**WHAT IS BEING ASKED**
Take each line from the material below that includes the string "using" and copy it.

**EXERCISE INPUT**
--------------------------------

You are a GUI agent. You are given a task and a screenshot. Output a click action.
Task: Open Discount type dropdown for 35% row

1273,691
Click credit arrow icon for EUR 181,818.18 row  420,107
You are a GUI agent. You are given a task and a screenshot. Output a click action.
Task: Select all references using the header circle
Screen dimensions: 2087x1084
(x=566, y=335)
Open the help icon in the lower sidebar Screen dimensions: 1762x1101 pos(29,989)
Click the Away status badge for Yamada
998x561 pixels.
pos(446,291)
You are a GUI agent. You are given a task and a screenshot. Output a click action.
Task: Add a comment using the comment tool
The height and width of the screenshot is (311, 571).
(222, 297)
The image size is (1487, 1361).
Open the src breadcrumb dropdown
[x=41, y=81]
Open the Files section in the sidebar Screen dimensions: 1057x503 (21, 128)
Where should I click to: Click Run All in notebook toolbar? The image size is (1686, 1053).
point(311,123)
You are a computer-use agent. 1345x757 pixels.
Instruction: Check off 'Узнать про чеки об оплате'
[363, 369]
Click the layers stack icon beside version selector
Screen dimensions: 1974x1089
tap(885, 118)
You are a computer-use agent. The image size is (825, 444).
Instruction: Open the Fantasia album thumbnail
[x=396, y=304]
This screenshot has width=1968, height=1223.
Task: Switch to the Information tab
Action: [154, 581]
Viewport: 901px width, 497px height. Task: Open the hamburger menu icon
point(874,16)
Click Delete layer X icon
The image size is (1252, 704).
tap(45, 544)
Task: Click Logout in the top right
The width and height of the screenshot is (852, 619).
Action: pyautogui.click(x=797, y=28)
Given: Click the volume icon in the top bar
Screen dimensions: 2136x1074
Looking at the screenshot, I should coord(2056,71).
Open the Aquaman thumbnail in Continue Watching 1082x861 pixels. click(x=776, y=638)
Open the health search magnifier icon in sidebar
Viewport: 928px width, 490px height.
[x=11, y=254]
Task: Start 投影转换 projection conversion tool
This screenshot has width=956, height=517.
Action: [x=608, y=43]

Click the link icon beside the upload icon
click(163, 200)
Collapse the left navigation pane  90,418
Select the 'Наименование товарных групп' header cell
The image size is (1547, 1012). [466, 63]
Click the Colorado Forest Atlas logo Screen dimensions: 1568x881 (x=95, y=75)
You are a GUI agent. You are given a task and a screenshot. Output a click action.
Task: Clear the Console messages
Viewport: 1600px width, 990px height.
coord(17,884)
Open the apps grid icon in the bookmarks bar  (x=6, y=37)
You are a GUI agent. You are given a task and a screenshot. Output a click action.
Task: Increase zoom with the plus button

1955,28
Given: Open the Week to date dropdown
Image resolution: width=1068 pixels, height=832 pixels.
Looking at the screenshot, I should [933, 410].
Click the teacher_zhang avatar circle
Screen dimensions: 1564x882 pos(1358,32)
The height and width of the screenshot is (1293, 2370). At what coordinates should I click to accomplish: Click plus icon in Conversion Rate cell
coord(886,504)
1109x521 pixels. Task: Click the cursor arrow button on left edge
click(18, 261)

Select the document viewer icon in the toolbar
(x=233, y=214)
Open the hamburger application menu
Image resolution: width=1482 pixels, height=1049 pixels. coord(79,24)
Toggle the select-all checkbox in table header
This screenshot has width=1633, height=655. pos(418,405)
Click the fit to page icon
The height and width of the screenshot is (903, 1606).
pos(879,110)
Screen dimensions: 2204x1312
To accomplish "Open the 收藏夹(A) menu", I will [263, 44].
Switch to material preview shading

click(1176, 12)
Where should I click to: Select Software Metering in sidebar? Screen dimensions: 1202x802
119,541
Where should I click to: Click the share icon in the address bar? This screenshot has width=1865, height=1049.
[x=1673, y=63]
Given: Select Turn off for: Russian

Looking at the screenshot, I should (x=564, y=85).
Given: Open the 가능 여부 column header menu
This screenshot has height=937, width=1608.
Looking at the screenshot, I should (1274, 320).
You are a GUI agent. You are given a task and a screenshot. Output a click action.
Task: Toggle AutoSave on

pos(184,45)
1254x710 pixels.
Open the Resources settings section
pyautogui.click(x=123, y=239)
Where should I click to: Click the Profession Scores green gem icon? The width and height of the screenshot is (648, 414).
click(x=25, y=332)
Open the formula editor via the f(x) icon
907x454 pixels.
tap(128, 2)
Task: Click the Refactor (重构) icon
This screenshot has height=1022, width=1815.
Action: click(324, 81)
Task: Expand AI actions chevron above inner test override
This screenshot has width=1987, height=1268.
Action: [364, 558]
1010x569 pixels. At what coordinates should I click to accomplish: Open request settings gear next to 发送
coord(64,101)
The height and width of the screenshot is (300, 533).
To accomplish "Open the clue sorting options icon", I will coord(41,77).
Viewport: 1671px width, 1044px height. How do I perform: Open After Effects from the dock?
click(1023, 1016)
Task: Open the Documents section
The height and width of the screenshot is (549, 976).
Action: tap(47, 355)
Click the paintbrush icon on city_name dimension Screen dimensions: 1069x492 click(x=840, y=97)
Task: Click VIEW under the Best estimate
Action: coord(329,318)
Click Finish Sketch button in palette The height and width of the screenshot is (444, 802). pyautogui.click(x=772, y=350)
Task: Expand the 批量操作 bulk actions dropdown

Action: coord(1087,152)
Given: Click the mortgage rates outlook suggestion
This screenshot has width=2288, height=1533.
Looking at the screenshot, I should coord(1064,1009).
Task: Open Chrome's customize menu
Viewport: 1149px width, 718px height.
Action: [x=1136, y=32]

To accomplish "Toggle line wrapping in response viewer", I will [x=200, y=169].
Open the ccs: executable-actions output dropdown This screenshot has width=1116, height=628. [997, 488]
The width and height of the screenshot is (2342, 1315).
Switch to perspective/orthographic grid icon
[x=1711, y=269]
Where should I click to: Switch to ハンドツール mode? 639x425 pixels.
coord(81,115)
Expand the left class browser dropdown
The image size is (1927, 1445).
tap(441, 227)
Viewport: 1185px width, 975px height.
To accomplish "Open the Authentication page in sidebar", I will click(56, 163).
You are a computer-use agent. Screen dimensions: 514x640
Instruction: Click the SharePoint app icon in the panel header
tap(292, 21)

--------------------------------

**YOUR RESPONSE**
Task: Select all references using the header circle
Task: Add a comment using the comment tool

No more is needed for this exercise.